• Set exercise 1:
From the lab anecdote, list every chemical that the EPA began requiring to be tested by purge-and-trap, GC/PID in samples from around gasoline tanks.
• Set exercise 2:
Rewrite the lab anecdote from "I read a couple" to "do the job.", substituting "brilliant" for "super-smart".

• Selected passage:
+===+

I read a couple of comments on another blog that put me in mind of this story.
This is about a coworker I had. I've written about him before. He's the first person I had to fire (sadly, not the last). He was/is super-smart, but that didn't translate into his being able to do the job.
We butted heads on a few things. Before I was his supervisor, this happened, which wasn't him and me butting heads, but anyway: The EPA requires certain testing to be done on soil and water around underground storage tanks containing gasoline and diesel. They started requiring the samples from around gasoline tanks to be tested for benzene, ethylbenzene, toluene, and xylene by purge-and-trap, GC/PID (PID is photo-ionization detector) and gasoline-range organics by purge-and-trap, GC/FID (FID is flame-ionization detector.) (GC is gas chromatograph.) PID is sensitive to conjugation and it does well with aromatic chemicals like benzene, etc., while FID gets all of the hydrocarbons. EPA had started adding MTBE to the list of chemicals to be tested for and the engineers asked that we add it to the PID analysis, as other labs were doing. The coworker told the engineers that that would not work. There's a number associated with molecules - can't think what it could have been - but he could look it up on a table, and did; and typically for molecules whose number was less than X, PID didn't work. The engineers said that other labs were analyzing MTBE by GC/PID. The coworker said it simply wasn't possible. "We have to do it." "It won't work." This went back and forth and they were in a complete standoff when I walked in upon this. I wasn't the guy's boss yet, but I said to him, "Why don't you just go and make a standard with MTBE, and run it; and when you don't get a peak on the PID, we won't have to talk about it anymore."

+===+

• Data section:

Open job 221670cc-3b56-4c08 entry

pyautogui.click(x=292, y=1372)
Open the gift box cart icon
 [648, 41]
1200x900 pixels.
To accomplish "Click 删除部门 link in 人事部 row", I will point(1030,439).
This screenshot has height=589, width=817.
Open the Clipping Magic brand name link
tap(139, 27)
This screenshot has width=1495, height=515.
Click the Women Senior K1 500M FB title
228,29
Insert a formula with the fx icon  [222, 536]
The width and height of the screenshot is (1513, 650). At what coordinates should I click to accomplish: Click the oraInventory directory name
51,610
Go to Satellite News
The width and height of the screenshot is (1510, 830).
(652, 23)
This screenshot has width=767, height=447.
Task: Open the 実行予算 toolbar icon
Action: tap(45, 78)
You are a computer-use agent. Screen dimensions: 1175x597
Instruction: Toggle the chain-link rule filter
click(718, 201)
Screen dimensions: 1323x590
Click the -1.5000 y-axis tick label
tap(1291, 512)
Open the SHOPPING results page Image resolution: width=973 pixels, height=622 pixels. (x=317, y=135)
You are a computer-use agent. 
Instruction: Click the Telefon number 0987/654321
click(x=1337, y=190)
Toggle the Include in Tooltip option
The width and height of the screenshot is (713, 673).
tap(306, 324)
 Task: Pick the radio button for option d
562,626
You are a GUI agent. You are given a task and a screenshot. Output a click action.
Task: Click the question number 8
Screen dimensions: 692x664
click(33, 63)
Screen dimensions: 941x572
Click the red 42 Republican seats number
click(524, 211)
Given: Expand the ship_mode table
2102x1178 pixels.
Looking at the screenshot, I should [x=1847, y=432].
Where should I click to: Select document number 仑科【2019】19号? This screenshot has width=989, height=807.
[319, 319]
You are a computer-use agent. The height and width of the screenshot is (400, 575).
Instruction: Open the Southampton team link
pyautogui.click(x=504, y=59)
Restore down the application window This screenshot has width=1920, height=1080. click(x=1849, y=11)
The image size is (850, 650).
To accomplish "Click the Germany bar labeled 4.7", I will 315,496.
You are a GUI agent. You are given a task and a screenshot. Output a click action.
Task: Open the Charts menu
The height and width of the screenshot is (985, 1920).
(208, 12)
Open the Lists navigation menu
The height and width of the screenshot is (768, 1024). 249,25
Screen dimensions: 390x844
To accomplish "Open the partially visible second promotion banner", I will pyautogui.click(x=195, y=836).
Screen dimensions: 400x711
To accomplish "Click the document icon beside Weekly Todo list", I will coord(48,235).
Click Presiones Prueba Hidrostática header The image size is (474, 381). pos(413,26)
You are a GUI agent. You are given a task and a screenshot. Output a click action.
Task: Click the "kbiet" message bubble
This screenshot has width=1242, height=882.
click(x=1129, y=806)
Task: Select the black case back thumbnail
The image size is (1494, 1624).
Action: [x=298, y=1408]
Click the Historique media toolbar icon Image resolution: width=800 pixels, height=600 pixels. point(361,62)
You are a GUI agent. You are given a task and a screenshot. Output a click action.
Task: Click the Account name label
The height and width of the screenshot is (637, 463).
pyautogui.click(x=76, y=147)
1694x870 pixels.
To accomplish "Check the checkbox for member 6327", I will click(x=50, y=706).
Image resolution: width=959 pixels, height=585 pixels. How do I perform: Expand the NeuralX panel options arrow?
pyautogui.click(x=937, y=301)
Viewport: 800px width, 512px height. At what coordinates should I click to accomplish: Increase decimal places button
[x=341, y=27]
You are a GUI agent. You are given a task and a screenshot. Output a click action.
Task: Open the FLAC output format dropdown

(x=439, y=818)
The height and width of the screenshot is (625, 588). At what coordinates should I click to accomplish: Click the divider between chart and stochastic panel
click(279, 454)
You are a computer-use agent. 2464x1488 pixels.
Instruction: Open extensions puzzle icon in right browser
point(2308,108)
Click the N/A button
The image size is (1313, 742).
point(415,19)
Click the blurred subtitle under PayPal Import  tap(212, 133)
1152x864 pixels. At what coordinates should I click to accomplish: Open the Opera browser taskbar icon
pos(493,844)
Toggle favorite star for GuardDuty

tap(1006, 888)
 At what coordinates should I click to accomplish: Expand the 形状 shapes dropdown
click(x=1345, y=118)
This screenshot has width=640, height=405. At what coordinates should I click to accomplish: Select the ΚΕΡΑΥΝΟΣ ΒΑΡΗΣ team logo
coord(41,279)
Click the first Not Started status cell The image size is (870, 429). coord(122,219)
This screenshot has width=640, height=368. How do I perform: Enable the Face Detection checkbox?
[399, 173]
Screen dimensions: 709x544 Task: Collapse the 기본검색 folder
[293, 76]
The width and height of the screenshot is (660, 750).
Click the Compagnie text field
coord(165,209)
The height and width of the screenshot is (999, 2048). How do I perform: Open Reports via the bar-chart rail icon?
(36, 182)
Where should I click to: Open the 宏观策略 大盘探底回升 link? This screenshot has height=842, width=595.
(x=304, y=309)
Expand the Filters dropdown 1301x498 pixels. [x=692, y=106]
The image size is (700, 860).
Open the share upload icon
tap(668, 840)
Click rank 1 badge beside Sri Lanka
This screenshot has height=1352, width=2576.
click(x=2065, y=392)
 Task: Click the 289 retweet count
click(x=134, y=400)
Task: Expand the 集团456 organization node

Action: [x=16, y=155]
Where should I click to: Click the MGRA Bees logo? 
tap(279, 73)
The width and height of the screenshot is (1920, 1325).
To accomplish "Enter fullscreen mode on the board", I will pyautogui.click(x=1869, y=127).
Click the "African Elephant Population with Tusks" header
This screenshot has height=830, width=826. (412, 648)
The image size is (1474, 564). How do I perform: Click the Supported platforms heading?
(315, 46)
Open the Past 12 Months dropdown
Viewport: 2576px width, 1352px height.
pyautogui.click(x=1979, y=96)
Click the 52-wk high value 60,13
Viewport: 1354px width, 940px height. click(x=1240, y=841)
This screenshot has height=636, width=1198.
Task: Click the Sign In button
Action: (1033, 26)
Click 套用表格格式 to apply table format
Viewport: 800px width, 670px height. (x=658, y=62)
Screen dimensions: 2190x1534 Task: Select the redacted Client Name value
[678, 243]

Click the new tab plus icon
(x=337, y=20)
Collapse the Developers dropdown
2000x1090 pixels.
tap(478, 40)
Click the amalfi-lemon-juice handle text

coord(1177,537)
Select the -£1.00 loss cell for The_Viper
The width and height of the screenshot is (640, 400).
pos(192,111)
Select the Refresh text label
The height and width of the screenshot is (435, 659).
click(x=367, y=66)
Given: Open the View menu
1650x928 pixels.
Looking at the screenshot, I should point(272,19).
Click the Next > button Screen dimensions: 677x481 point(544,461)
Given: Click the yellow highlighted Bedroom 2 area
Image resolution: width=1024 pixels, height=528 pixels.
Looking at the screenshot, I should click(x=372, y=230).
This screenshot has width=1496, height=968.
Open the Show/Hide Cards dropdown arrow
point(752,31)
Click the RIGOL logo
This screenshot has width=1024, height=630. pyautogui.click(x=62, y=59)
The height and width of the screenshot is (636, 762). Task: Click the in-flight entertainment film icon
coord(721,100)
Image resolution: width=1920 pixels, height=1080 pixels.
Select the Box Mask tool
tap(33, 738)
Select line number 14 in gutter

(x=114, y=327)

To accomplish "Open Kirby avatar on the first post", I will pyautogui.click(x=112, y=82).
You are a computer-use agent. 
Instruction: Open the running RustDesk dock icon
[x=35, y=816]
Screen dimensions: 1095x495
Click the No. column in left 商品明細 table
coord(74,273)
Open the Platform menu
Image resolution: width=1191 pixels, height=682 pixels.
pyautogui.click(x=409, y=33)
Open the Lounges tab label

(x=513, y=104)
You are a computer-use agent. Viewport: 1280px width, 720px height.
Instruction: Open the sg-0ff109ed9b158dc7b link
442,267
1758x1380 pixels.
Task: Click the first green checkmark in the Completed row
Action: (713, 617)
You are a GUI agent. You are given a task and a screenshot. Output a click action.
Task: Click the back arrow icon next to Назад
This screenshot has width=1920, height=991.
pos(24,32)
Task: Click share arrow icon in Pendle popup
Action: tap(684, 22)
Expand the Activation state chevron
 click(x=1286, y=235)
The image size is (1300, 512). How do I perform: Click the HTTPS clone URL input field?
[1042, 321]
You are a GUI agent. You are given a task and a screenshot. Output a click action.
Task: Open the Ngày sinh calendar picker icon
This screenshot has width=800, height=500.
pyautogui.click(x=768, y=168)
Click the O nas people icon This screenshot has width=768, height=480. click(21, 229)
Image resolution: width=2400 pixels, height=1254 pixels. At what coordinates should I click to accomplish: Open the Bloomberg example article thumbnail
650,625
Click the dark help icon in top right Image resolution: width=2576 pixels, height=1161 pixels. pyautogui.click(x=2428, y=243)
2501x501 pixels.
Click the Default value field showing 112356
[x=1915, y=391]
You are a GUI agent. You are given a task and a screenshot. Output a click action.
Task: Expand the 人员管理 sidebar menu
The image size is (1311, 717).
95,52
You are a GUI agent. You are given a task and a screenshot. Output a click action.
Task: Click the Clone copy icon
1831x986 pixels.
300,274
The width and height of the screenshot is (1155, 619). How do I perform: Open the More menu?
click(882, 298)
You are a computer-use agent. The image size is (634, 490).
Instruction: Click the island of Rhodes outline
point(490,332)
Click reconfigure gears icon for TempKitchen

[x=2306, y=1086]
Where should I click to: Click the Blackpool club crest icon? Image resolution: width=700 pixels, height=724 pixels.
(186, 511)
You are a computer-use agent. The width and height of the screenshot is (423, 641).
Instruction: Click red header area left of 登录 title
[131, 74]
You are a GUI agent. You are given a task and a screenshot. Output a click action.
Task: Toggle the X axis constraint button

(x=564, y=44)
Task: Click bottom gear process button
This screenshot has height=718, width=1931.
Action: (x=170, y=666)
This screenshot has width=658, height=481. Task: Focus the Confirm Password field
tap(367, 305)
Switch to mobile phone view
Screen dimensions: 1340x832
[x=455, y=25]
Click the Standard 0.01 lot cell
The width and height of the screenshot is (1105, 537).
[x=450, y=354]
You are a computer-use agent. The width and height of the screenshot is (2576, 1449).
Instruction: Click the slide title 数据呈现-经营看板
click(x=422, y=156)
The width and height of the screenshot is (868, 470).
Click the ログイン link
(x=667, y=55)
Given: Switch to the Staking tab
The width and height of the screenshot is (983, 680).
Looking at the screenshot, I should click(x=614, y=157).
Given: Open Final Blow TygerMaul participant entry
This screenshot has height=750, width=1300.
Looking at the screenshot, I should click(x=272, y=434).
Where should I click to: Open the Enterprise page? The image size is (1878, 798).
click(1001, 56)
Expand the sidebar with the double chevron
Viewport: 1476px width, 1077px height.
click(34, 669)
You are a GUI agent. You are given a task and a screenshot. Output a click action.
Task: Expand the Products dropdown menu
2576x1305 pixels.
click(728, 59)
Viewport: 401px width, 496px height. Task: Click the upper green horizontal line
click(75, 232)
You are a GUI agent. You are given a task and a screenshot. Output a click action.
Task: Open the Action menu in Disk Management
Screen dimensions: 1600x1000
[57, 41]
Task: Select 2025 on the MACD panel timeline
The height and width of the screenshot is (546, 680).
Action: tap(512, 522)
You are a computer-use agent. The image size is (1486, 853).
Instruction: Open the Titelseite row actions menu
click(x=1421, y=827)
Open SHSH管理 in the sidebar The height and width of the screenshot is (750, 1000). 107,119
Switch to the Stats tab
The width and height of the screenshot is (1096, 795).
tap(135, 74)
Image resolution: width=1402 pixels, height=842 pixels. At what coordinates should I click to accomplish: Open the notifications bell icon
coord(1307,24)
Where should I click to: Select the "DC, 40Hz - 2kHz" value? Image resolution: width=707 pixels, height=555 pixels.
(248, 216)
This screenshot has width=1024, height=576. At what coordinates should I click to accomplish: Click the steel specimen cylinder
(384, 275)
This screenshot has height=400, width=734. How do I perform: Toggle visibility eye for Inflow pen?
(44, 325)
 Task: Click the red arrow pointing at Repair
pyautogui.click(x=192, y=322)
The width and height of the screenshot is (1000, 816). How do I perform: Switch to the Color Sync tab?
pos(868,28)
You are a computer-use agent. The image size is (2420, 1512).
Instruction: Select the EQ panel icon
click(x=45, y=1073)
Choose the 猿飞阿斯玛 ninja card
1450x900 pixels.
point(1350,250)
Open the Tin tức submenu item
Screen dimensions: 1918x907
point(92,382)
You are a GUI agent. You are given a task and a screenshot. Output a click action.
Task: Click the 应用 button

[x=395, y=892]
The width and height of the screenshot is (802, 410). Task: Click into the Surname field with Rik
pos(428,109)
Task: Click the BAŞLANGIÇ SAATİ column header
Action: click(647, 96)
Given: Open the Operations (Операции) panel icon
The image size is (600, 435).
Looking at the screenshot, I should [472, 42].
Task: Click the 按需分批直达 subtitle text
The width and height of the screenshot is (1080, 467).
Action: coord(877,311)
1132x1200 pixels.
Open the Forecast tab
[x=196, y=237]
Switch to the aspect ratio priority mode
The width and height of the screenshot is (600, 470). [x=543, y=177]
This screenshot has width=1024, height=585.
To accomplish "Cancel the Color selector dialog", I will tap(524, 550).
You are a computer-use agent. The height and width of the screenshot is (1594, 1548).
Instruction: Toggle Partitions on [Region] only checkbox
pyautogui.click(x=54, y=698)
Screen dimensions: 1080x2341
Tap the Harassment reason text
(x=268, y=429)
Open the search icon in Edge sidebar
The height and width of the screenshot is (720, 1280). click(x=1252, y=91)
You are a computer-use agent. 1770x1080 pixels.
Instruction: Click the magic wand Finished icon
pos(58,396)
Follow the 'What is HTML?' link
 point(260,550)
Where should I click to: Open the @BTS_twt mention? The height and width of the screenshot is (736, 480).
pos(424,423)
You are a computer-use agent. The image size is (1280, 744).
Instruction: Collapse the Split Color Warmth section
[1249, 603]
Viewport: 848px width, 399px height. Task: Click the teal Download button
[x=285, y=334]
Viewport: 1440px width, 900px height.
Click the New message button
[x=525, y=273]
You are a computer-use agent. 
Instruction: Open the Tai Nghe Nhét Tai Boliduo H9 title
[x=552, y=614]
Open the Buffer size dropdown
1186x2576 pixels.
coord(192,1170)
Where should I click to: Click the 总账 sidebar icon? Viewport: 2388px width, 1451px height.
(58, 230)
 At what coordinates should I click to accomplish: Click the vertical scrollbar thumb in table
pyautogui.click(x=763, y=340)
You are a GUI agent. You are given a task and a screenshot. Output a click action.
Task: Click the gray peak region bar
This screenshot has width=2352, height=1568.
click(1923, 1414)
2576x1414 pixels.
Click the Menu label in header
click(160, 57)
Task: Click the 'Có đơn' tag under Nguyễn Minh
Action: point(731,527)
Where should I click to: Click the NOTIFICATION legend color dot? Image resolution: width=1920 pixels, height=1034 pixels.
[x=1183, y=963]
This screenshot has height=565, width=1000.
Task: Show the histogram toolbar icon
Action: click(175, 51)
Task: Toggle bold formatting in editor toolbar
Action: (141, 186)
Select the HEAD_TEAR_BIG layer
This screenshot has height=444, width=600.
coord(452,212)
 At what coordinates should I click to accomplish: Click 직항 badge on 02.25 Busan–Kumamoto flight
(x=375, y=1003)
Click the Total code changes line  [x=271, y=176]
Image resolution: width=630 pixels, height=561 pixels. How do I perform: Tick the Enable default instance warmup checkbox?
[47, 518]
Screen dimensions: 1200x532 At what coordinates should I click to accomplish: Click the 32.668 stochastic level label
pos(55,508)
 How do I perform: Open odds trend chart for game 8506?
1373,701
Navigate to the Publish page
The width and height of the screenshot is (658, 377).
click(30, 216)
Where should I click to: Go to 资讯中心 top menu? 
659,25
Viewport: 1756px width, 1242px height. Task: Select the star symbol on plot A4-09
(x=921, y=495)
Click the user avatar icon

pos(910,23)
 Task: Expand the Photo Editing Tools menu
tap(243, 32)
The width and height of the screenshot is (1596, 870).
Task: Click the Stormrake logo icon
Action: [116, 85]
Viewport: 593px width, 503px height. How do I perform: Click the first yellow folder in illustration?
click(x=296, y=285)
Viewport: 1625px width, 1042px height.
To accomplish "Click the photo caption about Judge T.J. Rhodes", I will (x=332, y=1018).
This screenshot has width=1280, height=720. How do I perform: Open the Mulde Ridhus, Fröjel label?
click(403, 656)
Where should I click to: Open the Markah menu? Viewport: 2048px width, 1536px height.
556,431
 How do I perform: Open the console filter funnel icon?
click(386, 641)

+===+

• Finished answer 1:
benzene, ethylbenzene, toluene, xylene

• Finished answer 2:
I read a couple of comments on another blog that put me in mind of this story.
This is about a coworker I had. I've written about him before. He's the first person I had to fire (sadly, not the last). He was/is brilliant, but that didn't translate into his being able to do the job.